# Employing LASSO Regression
*Curtis Miller*

**LASSO regression** (where LASSO stands for least absolute shrinkage and selection operator) is another regularized version of regression, resembling ridge regression. However, the penalty term $\alpha$ is applied differently in LASSO. (Ridge regression uses $L_2$ regularization while LASSO uses $L_1$ regularization.)

We will continue to work with the Boston house price dataset.

In [None]:
from sklearn.datasets import load_boston
from sklearn.model_selection import train_test_split
import numpy as np

In [None]:
boston_obj = load_boston()
data_train, data_test, price_train, price_test = train_test_split(boston_obj.data, boston_obj.target)
data_train = np.delete(data_train, [2, 6], axis=1)
data_test = np.delete(data_test, [2, 6], axis=1)

## Fitting with LASSO regression

LASSO regression is implemented via the `Lasso` object provided by **scikit-learn**.

In [None]:
from sklearn.linear_model import Lasso
from sklearn.metrics import mean_squared_error
from sklearn.model_selection import cross_val_score

In [None]:
lasso1 = Lasso(alpha=1)    # alpha is a hyperparameter controlling regularization
lasso1.fit(data_train, price_train)
lasso1.predict([[    # An example prediction
    1,      # Per capita crime rate
    25,     # Proportion of land zoned for large homes
    1,      # Tract bounds the Charles River
    0.3,    # NOX concentration
    10,     # Average number of rooms per dwelling
    10,     # Weighted distance to employment centers
    3,      # Index for highway accessibility
    400,    # Tax rate
    15,     # Pupil/teacher ratio
    200,    # Index for number of blacks
    5       # % lower status of population
]])

In [None]:
predprice = lasso1.predict(data_train)
mean_squared_error(price_train, predprice)

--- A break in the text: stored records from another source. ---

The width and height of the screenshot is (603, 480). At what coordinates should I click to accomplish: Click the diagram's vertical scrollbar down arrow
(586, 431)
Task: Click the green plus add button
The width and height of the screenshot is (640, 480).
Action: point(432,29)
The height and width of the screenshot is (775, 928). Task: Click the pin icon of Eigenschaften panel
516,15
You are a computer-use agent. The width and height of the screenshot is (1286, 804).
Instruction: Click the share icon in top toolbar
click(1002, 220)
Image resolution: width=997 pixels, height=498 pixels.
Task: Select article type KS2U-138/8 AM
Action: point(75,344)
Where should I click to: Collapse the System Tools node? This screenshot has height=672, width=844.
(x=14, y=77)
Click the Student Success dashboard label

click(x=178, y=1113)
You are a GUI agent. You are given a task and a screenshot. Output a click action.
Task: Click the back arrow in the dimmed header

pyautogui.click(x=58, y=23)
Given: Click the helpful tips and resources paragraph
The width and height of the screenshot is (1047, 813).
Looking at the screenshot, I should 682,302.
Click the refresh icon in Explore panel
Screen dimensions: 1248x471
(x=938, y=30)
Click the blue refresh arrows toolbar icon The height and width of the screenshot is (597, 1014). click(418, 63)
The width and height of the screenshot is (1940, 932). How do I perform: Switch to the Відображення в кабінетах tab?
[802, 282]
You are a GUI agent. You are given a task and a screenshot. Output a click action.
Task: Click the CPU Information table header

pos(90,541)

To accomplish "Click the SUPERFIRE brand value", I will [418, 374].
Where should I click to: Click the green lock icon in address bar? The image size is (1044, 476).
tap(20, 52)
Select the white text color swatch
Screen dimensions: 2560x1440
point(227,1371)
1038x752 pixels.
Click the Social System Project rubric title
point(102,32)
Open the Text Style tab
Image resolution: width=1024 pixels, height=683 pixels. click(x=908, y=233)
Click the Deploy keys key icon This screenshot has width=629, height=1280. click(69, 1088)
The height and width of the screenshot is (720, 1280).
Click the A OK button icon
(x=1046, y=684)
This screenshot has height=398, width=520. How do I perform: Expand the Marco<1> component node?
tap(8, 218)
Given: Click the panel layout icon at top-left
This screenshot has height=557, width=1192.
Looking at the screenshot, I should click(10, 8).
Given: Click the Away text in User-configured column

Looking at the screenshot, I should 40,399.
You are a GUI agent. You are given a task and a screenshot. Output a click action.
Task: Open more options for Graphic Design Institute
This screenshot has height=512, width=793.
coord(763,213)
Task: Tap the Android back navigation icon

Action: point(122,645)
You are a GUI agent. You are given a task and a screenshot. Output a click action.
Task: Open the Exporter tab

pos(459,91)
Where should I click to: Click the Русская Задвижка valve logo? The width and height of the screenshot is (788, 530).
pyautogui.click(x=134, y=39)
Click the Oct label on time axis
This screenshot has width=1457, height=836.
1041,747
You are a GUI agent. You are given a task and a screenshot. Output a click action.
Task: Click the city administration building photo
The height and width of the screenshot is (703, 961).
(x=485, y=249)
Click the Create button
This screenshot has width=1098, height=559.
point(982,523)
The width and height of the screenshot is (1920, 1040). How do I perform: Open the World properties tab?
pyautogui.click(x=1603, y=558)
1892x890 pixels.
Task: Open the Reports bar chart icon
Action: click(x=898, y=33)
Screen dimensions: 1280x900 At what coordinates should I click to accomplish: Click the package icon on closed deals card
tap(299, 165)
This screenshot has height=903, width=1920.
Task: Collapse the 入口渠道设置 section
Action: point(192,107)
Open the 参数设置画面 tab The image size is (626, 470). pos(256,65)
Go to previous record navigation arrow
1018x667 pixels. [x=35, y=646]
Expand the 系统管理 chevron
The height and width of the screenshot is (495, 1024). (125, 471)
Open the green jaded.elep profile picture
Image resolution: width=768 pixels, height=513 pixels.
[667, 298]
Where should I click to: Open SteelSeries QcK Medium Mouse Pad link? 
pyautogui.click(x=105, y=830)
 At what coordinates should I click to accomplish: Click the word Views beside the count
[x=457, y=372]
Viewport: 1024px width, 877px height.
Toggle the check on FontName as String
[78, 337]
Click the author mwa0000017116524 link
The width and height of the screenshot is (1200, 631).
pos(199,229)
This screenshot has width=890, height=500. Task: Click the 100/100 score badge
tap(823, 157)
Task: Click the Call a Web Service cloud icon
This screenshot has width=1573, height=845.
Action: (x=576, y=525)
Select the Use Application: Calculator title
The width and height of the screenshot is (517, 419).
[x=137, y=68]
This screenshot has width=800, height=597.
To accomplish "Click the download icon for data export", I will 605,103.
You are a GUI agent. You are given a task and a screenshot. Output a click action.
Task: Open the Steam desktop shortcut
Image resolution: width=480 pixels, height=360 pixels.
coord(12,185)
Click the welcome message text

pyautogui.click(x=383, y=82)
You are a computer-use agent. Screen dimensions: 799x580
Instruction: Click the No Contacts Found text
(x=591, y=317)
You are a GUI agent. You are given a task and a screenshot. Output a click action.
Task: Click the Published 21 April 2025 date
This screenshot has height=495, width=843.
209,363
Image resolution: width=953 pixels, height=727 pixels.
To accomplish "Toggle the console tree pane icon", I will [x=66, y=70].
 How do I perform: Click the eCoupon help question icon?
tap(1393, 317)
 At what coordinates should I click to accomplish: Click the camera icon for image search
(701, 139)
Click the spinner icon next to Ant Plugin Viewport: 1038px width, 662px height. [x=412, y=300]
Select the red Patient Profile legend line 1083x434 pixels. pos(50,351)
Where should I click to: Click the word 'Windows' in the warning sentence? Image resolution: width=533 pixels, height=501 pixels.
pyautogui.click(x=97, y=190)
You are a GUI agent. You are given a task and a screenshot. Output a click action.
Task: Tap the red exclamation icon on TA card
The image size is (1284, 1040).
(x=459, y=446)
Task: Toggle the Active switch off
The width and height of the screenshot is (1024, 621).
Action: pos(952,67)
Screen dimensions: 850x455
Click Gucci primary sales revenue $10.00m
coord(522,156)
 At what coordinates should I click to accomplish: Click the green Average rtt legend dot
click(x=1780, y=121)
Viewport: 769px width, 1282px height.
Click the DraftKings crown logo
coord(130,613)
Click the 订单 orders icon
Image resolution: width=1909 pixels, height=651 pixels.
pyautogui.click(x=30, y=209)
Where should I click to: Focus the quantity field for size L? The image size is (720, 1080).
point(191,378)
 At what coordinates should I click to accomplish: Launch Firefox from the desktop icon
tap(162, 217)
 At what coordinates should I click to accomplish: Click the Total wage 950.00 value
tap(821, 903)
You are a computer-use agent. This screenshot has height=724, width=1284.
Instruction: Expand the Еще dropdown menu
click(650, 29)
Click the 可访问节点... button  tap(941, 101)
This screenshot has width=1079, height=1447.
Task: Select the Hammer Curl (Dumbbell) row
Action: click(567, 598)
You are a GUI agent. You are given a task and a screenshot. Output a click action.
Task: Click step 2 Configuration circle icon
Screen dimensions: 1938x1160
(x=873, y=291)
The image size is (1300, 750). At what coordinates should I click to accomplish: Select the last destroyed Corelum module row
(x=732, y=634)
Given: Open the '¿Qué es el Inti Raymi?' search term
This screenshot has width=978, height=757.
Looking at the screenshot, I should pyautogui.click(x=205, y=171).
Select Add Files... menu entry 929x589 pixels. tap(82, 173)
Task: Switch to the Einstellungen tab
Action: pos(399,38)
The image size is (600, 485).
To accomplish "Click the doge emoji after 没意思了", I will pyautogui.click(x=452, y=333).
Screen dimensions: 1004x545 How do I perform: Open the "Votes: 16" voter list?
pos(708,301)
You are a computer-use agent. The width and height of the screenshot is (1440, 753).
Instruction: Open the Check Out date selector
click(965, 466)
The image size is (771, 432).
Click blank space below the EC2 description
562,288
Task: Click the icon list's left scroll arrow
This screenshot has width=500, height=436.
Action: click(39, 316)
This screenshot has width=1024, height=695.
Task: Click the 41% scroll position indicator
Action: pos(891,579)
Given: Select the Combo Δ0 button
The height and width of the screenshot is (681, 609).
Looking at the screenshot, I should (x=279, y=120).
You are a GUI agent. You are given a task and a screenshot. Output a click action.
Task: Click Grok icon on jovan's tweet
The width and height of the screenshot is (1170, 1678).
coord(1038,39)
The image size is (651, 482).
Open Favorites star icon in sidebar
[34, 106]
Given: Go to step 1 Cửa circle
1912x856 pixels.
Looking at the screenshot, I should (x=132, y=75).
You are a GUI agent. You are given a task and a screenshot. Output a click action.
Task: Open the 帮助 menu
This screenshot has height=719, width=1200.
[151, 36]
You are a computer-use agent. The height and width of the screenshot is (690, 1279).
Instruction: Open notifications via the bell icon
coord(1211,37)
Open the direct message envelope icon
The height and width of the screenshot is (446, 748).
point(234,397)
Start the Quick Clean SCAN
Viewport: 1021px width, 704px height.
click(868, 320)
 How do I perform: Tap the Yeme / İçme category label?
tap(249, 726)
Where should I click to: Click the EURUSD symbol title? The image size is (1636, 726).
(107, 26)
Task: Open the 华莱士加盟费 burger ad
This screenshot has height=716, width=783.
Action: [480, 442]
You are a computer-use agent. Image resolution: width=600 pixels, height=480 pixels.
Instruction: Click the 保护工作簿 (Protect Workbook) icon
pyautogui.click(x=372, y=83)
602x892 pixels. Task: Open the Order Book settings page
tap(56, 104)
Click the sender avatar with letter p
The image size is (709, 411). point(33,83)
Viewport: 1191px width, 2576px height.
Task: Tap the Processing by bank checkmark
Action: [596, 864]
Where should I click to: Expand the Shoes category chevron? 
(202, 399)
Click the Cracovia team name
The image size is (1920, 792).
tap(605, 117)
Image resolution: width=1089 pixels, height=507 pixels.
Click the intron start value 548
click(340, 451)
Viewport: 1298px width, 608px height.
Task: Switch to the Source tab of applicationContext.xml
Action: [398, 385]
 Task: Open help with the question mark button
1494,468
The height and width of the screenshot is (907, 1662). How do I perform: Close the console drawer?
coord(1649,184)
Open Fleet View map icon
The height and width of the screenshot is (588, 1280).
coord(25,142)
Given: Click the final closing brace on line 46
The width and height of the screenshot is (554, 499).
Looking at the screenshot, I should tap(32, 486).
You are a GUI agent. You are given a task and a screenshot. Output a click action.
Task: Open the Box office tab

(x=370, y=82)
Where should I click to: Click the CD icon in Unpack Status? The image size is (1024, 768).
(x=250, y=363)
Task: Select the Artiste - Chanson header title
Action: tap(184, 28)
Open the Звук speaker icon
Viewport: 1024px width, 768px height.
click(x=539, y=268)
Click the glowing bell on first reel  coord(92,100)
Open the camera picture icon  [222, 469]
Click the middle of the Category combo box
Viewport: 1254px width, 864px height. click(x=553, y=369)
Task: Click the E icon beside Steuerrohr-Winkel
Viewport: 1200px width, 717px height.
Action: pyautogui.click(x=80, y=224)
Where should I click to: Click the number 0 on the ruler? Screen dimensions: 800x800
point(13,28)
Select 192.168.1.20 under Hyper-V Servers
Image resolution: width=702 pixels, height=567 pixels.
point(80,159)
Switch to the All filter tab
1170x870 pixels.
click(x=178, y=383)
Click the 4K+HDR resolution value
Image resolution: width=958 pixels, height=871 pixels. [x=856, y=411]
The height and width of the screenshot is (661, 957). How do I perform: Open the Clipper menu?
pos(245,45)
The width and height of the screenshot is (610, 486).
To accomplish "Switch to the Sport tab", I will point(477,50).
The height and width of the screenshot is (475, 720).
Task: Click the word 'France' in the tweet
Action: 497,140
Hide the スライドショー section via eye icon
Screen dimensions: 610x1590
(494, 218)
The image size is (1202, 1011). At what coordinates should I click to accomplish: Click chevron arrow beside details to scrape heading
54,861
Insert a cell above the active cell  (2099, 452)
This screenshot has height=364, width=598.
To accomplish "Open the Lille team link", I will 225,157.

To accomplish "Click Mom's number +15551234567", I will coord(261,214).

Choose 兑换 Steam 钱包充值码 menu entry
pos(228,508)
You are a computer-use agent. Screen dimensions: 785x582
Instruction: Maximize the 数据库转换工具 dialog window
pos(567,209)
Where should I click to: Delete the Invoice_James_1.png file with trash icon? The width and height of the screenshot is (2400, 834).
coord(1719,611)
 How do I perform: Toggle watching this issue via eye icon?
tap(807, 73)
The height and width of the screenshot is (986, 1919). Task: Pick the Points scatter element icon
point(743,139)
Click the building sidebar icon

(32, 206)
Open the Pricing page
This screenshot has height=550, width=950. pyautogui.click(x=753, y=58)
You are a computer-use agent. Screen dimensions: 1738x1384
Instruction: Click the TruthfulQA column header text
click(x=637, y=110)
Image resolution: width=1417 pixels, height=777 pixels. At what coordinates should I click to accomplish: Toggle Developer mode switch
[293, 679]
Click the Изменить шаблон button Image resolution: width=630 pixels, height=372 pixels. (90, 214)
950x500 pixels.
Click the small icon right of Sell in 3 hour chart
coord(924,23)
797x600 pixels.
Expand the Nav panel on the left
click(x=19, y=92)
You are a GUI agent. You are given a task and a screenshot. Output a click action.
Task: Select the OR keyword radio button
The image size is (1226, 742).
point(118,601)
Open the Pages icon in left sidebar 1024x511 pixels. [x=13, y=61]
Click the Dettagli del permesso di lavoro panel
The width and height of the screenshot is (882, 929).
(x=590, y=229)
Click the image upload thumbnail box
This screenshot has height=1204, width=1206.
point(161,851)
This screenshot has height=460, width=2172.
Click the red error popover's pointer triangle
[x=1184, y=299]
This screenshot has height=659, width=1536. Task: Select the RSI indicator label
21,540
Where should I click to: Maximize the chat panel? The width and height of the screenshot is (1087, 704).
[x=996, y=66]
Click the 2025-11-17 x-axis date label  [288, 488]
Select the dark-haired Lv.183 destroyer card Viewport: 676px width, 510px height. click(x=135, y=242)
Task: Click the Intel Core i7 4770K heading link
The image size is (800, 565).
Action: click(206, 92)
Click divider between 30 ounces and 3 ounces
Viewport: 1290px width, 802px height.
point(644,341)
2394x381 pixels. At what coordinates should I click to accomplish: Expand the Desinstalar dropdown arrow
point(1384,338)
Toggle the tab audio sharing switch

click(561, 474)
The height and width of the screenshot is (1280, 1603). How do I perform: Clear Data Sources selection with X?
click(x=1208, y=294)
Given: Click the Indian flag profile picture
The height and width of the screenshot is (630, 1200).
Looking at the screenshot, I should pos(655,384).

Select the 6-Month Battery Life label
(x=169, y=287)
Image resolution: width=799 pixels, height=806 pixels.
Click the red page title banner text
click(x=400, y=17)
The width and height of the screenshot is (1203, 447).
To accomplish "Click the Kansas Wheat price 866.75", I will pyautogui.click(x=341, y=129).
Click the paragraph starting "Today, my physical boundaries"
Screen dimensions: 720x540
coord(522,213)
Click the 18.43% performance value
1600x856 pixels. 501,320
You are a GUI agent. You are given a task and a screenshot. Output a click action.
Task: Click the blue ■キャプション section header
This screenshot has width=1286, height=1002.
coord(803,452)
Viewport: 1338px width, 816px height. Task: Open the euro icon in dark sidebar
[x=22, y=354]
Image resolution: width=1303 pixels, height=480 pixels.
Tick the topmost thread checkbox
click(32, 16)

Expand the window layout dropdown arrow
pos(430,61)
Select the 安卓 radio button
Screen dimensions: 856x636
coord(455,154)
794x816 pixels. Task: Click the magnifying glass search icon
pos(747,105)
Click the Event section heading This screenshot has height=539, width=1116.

Cross-validation via LASSO looks very similar to cross-validation with ridge regression.

In [None]:
import pandas as pd
from pandas import DataFrame

In [None]:
alpha = [.125, .25, .5, 1, 2, 4, 8, 16, 32, 64, 128]    # Candidate alphas
res = dict()

for a in alpha:
    lasso2 = Lasso(alpha=a)
    res[a] = cross_val_score(lasso2, data_train, price_train, scoring='neg_mean_squared_error', cv = 10)

res_df = DataFrame(res)

res_df

In [None]:
res_df.mean()

Again, a smaller $\alpha$ leads to better fits.

In [None]:
lasso3 = Lasso(alpha=0.125)
lasso3.fit(data_train, price_train)

testpredprice = lasso3.predict(data_test)
mean_squared_error(price_test, testpredprice)

Overall it seems that LASSO regression doesn't do better than ridge regression or OLS. In fact, it seems like regularization doesn't produce better models for this dataset.